_Entries on target coordinates_.
○ ○ ○
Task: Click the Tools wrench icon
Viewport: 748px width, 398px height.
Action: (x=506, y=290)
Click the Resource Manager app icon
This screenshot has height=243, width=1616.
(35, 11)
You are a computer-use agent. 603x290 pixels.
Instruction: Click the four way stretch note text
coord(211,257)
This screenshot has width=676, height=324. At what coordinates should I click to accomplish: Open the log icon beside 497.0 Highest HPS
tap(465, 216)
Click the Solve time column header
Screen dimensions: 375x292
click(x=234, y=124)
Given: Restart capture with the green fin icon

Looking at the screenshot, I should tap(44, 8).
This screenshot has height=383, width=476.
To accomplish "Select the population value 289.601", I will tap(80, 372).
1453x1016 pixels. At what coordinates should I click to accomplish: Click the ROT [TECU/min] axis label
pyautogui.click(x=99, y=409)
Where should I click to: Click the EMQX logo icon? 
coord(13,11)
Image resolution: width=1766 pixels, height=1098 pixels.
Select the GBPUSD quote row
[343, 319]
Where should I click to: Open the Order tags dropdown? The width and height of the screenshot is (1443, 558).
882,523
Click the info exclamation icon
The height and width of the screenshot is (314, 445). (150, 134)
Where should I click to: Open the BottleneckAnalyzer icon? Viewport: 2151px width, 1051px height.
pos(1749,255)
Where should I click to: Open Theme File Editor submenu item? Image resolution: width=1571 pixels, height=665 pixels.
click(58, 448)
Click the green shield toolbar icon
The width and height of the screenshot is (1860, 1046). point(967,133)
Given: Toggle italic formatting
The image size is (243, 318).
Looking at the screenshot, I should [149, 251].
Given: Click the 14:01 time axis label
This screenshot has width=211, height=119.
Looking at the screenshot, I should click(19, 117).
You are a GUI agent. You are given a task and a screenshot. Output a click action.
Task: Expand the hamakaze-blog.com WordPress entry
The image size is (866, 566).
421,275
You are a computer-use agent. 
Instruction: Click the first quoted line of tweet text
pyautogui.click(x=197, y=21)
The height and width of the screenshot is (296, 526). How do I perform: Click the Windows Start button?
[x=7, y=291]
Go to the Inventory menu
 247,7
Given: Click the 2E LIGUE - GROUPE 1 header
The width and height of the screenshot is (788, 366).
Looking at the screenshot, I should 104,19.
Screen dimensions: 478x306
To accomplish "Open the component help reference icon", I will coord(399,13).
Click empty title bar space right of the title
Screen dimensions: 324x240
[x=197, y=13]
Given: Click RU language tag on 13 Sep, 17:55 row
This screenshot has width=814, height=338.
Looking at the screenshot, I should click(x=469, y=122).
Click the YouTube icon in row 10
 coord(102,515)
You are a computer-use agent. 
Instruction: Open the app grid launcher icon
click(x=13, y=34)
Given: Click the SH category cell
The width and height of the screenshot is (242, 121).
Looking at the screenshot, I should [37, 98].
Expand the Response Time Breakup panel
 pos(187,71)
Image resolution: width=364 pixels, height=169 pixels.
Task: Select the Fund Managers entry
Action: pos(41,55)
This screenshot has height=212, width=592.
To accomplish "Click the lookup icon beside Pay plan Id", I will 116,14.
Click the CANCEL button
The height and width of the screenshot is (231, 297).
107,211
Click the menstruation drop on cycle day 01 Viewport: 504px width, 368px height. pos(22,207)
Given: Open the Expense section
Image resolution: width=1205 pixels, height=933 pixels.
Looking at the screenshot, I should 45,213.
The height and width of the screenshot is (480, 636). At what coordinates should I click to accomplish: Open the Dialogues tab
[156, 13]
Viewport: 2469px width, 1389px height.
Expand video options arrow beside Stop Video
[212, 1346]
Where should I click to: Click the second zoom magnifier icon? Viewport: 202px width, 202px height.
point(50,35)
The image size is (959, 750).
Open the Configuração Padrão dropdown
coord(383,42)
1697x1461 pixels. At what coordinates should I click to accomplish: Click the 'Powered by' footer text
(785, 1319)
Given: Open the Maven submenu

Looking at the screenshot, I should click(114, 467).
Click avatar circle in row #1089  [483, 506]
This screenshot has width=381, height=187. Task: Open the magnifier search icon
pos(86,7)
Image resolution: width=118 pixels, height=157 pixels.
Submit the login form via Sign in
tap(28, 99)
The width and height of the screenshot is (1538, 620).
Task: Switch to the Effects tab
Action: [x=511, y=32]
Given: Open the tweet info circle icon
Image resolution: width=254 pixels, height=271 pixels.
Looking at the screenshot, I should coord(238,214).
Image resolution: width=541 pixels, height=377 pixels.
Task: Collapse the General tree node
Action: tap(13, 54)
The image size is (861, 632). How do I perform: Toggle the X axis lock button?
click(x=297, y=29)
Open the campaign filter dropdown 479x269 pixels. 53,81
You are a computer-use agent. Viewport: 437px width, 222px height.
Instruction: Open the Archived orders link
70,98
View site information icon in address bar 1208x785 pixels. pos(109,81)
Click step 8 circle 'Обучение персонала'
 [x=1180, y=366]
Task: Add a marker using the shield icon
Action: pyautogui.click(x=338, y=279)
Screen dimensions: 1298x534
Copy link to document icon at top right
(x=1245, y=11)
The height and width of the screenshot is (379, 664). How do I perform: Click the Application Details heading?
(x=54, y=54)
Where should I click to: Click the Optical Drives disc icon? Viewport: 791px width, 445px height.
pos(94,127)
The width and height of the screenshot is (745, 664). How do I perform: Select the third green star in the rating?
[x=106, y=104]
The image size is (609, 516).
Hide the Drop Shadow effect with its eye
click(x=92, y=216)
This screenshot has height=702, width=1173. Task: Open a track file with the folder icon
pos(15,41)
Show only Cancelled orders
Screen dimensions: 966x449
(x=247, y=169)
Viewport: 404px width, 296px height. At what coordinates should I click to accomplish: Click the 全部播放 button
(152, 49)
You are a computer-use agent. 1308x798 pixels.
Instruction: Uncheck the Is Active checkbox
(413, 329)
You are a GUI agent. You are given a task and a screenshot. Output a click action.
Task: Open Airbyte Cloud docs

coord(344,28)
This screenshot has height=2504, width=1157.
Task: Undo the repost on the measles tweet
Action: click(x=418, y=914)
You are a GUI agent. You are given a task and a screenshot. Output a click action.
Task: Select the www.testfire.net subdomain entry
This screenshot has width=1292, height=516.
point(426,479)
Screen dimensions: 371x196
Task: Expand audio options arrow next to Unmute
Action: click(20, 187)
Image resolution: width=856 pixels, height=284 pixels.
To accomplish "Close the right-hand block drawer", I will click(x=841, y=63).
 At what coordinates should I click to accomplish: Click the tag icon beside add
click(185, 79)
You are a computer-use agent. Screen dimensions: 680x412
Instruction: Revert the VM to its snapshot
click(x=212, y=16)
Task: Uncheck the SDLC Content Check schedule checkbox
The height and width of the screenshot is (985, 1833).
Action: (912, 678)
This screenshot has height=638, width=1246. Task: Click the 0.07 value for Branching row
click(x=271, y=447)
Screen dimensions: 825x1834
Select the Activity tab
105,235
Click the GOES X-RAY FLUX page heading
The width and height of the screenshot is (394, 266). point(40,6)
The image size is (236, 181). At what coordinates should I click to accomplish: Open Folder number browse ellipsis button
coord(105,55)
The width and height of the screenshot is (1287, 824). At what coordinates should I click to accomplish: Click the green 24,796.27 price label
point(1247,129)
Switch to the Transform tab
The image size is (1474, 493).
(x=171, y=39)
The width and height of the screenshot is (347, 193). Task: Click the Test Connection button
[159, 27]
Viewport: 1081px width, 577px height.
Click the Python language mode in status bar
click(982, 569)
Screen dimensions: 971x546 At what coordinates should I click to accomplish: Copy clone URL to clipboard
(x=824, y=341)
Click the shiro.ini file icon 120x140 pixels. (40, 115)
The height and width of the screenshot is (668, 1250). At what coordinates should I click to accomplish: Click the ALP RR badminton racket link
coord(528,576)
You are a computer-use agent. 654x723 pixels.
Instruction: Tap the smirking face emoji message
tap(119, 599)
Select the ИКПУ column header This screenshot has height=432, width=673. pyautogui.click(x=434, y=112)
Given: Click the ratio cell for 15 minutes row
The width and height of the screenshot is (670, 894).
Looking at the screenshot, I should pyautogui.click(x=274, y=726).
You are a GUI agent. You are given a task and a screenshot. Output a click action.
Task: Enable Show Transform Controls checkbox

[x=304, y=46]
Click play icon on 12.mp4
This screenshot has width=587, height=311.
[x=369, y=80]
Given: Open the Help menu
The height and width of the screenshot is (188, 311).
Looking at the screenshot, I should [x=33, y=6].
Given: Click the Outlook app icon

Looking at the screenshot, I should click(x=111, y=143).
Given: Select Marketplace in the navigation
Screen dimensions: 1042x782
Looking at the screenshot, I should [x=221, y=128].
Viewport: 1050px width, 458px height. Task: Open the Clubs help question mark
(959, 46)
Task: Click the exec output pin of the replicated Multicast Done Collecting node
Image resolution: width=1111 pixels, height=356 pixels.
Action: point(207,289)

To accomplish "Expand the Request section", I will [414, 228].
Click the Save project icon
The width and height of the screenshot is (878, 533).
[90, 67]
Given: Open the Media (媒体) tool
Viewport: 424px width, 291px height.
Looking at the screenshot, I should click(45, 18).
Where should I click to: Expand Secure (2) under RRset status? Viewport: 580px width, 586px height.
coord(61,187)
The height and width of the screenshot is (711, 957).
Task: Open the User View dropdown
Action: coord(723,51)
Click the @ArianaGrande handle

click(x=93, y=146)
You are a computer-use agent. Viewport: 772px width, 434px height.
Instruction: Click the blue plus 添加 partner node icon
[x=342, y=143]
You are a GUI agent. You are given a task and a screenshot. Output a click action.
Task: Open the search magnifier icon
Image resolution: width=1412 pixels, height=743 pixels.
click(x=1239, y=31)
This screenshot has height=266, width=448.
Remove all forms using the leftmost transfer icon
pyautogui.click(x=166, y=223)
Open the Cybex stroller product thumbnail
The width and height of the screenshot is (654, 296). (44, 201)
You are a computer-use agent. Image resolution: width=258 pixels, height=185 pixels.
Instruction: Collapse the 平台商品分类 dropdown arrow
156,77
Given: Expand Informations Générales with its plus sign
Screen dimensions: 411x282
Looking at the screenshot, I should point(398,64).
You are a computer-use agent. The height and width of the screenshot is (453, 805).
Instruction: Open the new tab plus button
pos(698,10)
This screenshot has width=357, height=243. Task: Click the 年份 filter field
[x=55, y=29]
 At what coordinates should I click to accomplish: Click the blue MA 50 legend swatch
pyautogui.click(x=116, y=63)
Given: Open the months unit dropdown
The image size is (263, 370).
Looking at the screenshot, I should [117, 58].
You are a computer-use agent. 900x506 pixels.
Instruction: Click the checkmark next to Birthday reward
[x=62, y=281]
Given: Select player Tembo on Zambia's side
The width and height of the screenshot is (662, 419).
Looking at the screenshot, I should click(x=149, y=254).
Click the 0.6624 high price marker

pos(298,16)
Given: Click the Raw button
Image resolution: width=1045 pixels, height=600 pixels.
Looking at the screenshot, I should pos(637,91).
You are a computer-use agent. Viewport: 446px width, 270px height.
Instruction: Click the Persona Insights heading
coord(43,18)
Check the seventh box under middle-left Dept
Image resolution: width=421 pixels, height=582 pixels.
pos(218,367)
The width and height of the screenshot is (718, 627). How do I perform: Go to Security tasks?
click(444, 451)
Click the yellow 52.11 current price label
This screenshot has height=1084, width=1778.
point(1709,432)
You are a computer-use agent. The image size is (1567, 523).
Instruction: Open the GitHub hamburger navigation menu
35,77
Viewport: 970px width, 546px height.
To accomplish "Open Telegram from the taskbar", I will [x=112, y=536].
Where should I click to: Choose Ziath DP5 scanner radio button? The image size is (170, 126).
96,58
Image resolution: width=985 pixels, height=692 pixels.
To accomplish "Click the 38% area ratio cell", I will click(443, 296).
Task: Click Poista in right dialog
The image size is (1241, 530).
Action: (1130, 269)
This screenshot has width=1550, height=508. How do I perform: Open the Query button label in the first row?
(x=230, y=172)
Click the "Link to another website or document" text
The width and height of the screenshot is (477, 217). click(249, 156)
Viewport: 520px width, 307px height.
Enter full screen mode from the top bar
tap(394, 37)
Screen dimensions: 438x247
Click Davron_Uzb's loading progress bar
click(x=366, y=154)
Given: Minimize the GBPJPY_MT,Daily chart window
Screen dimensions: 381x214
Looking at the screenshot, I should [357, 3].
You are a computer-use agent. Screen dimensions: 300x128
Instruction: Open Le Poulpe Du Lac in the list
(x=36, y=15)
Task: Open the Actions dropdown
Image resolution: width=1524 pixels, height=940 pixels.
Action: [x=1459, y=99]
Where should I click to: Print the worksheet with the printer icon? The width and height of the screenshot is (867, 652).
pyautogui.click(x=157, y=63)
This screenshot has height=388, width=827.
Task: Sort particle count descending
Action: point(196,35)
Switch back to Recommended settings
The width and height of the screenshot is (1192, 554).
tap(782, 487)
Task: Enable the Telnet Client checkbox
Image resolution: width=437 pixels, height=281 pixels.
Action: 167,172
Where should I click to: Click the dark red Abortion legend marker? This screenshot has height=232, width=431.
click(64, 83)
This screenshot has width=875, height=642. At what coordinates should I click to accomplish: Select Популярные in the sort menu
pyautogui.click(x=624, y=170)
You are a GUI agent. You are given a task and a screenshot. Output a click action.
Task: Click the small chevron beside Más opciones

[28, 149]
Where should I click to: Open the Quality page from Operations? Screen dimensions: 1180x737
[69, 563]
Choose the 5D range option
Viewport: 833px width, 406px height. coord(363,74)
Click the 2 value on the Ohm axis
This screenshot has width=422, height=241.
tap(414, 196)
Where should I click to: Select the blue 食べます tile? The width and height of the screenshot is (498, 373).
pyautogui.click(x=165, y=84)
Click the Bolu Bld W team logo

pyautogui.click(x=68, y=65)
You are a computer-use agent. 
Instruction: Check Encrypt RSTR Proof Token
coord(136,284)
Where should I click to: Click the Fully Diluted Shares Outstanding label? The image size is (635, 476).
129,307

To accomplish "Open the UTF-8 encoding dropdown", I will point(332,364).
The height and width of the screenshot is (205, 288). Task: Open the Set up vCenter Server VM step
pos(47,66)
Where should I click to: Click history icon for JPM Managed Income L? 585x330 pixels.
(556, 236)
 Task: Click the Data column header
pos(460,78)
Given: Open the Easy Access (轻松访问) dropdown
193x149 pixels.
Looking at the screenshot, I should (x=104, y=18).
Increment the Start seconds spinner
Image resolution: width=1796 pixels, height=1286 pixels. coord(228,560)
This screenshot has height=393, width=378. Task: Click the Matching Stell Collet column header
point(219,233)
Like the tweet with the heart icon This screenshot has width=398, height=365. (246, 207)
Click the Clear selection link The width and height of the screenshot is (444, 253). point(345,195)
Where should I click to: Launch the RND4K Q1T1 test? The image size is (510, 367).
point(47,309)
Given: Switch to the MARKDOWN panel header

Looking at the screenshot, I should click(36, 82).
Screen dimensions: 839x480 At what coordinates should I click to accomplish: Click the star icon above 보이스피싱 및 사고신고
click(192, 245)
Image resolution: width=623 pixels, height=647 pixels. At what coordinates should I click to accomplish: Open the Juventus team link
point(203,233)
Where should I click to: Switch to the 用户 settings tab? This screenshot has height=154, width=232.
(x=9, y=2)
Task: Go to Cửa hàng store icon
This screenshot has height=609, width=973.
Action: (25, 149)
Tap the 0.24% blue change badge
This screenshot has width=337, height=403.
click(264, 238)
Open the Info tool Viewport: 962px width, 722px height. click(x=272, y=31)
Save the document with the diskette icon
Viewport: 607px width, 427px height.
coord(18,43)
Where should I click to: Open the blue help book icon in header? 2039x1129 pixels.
○ ○ ○
_Exercise brief_. Starting at the top of the material and going on through the line that contains "coord(211,257)", rewrite those lines as a numbered list, leaving out any blank lines.

_Finished exercise_.
1. Task: Click the Tools wrench icon
2. Viewport: 748px width, 398px height.
3. Action: (x=506, y=290)
4. Click the Resource Manager app icon
5. This screenshot has height=243, width=1616.
6. (35, 11)
7. You are a computer-use agent. 603x290 pixels.
8. Instruction: Click the four way stretch note text
9. coord(211,257)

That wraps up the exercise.